As an aside: if you want a technique—using a model close to yours—consider volitional initiation of a problem on your subconscious “backburner” to get an increased response rate. You tie the problem into the subconscious processing, set up an association trigger to check on it sometime later and then remove all links that would pull it back to the consciousness. You can then test the performance of this method versus standard worrying a problem or standard forgetting a problem using a diary method.
Using a more nuanced model, you can get much better results, but this should suffice to show you something of what I mean.
I’ve been doing that for about 24 years now. I fail to see how it has relevance to the model of mind I use for helping people change beliefs and behaviors. Perhaps you are assuming that I need to have ONE model of mind that explains everything? I don’t consider myself under such a constraint. Note, too, that autonomous processing isn’t inconsistent with a lookup-table subconscious. Indeed, autonomous processing independent of consciousness is the whole point of haivng a state-machine model of brain function. Consciousness is an add-on feature, not the point of having a brain.
Meanwhile, the rest of your comment was extraordinarily unhelpful; it reminds me of Eliezer’s parents telling him, “you’ll give up your childish ideas as soon as you get older”.
Good. It seemed the next logical step considering what you were describing as your model. It’s also very promising that you are not trying to have a singular model.
Which at least is useful data on my part. Developing meta-cognitive technology means having negative as well as positive results. I do appreciate you taking the time to discuss things, though.

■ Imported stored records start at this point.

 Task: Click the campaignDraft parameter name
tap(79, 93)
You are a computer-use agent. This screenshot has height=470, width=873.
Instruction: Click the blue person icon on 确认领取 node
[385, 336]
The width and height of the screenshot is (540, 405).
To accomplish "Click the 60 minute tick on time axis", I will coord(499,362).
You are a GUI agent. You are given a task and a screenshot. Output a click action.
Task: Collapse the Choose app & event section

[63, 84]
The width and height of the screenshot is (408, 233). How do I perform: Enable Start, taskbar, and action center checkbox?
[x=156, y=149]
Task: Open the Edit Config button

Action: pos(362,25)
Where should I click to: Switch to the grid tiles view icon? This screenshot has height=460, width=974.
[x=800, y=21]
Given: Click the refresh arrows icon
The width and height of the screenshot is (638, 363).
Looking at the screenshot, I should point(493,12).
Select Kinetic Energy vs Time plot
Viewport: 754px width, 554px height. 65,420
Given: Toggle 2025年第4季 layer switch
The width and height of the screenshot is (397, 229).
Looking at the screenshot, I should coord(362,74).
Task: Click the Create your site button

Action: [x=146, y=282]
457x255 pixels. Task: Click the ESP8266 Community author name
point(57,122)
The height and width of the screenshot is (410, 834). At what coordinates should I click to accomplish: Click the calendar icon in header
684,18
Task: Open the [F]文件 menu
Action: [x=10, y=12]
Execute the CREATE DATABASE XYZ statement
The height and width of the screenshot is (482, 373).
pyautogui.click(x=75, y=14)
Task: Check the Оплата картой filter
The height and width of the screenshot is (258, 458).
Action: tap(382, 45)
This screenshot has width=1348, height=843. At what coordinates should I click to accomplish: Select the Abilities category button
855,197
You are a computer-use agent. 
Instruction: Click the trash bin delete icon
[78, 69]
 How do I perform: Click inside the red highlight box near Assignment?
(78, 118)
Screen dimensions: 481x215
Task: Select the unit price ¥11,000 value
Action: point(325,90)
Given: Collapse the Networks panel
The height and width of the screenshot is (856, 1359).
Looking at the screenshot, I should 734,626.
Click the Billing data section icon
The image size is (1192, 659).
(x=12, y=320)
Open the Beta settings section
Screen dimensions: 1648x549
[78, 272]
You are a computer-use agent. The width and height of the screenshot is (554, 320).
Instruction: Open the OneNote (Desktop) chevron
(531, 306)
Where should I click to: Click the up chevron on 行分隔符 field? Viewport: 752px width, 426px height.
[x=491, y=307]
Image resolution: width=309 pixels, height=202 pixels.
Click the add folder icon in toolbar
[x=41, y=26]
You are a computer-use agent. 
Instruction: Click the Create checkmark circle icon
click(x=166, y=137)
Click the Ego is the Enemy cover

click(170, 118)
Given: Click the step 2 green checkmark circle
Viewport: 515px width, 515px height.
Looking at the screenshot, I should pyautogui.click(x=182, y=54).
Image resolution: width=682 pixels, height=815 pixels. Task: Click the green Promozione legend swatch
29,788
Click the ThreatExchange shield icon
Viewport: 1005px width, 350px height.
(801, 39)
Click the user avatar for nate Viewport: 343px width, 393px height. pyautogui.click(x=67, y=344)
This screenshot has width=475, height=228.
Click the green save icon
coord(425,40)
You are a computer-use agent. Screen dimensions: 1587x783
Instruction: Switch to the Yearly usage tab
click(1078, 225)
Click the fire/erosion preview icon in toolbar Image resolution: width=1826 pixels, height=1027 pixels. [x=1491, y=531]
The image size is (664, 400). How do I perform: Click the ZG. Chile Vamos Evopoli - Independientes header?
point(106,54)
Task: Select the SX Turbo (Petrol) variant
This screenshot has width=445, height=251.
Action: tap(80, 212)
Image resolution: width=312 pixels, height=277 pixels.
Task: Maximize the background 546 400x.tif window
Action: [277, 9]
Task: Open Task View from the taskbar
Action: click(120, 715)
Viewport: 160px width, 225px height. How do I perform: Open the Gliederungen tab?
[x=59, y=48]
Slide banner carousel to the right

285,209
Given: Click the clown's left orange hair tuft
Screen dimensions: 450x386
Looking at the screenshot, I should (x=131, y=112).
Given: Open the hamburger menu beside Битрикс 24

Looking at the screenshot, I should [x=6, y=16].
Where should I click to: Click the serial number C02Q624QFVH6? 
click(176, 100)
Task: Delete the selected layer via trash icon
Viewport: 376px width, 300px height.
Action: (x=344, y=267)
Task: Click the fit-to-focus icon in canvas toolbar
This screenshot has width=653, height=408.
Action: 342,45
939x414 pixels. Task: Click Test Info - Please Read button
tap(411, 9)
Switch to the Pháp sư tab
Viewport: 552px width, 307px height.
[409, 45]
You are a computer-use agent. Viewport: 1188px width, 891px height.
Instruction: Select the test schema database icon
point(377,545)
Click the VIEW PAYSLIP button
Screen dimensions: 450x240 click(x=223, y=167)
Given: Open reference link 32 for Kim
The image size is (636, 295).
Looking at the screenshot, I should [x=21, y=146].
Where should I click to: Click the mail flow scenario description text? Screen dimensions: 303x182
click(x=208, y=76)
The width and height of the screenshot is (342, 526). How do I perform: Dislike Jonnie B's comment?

Any computational process can be emulated by a sufficiently complicated lookup table. We could, if we wished, consider the “conscious mind” to be such a table.
Dismissing the unconscious because it’s supposedly a lookup table is thus wrong in two ways: firstly, it’s not implemented as such a table, and secondly, even if it were, that puts no limitations, restrictions, or reductions on what it’s capable of doing.
The original statement in question is not just factually incorrect, but conceptually misguided, and the likely harm to the resulting model’s usefulness incalculable.